Jul 9, 2016 at 3:27pm #104491ArticTigerParticipantAlso: does a VR screen capture / video capture tool exist yet? Could be helpful for the “shit” camp to hear the “amazing” camp say “Oh yeah, that DOES look terrible,” or “Nope, that’s the game!” — if such a tool were to exist. (But I’m guessing it does not…)
On my channel I capture the left eye portion of my display mirror of the Vive, works pretty well.
Jul 9, 2016 at 3:40pm #104492kkkiwiParticipantWould you care to share how you accomplish this?
Jul 9, 2016 at 3:45pm #104493ArticTigerParticipantWould you care to share how you accomplish this?

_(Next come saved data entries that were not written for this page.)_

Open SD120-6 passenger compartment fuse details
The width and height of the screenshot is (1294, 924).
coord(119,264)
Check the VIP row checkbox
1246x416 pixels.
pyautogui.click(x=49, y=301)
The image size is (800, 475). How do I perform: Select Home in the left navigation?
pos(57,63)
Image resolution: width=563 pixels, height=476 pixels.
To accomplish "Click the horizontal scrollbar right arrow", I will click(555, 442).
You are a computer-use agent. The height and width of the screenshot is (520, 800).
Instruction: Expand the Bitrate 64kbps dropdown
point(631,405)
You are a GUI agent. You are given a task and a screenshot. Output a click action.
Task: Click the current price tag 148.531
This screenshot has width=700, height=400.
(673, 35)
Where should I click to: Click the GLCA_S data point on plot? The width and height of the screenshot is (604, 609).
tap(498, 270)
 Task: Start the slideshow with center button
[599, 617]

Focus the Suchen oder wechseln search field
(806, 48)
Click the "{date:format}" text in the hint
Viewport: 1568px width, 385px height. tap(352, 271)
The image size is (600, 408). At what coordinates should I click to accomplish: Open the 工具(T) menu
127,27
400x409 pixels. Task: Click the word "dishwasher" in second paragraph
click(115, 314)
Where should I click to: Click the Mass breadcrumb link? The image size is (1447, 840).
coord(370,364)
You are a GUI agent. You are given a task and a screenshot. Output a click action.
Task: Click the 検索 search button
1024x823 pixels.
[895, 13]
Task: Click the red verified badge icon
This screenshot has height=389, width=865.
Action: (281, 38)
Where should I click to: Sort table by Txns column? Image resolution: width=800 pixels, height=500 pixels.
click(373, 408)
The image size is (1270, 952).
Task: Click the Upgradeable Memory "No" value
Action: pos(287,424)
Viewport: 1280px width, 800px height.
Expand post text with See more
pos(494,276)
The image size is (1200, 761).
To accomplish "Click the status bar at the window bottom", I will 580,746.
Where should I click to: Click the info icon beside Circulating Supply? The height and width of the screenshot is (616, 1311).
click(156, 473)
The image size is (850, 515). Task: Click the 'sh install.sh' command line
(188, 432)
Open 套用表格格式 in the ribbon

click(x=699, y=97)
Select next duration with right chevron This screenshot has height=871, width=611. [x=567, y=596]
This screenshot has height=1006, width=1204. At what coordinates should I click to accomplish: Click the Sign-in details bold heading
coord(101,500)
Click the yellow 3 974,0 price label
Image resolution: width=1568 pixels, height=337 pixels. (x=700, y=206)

Bit of a pain to set up, I use 3 monitors next to my vive to do it. My display mirror is showing on my 1440p monitor and I do a region capture on my OBS to stream it to my Twitch, and save it to disk as well.
Only problem is, in VR you can’t check if the recording is going well! I didn’t notice no sound on the fallout vid because of this :)
I’m gonna be checking out many VR games that weren’t intended for VR on my channel so this gives the best compatibility.
Jul 9, 2016 at 6:52pm #104501borusParticipantIs there a certain piece of content that we might want to use to benchmark our settings? For instance I’ve until now been starting a new Skyrim game, saving immediately after the character creator, and then testing from there. It looks lousy BUT I have heard that towns in particularly don’t look that good in Skyrim. (Although on the flip side, they’re enough a part of the experience that if towns fail, the whole game should probably fail, IMO.)
Jul 10, 2016 at 9:14am #104539prinyoParticipantThe problem with Skyrim looking good is that you need to give up on high-res textures in order to achieve a stable 45 fps. And you get to look at the vanilla textures up-close. So the magnificent and beautiful Skyrim you are used to is now somewhat not so magnificent.
I managed to keep SMIM (Static Mesh Improvement Mod) in my mods list and it does a pretty good job at making the in-game world look nice. I’m also running the game at 1920×1440 which makes the world sharper and most of the HUD readable.
Despite all of the graphics problems I find the whole thing quite amazing, because this IS the actual Skyrim after all. :-) If it was some other world I would have been somewhat skeptical, but after 650+ hours in that game to actually enter it’s world was one of biggest nerdgasms I’ve ever experienced. One of my wtf moments was when I actually felt(!) how tall my character is. I’ve been playing with this character for several months but looking thru his eyes changed quite a lot of my experience with the world.If you want to test different areas – open the console and type “tmm 1”. This will show all markers on the map so you can port to different locations.
The Geometry 3D is not harming my fps, but produces a constant flicker. Is there a way to fix this?
(i7-4790, GTX 980)
Jul 10, 2016 at 11:31am #104540RalfKeymasterAre you using a Vive? If so, flickering means frame rate being too low. The OpenVR runtime is made for 90fps with a 45fps fallback option. Below that things fall apart unfortunately. vorpX can deal with these situations to a degree with its custom async timewarp, but there are limits to that.
While performance will be OK in many areas, you definitely will always encounter areas with a frame rate below 45fps with Geometry 3D in Skyrim unless you severly reduce detail (at least the medium quality preset is required). Either that or switching to Z-Buffer 3D are the only options to get the Vive working reliably with Skyrim under all circumstances unfortunately. No way around one of these.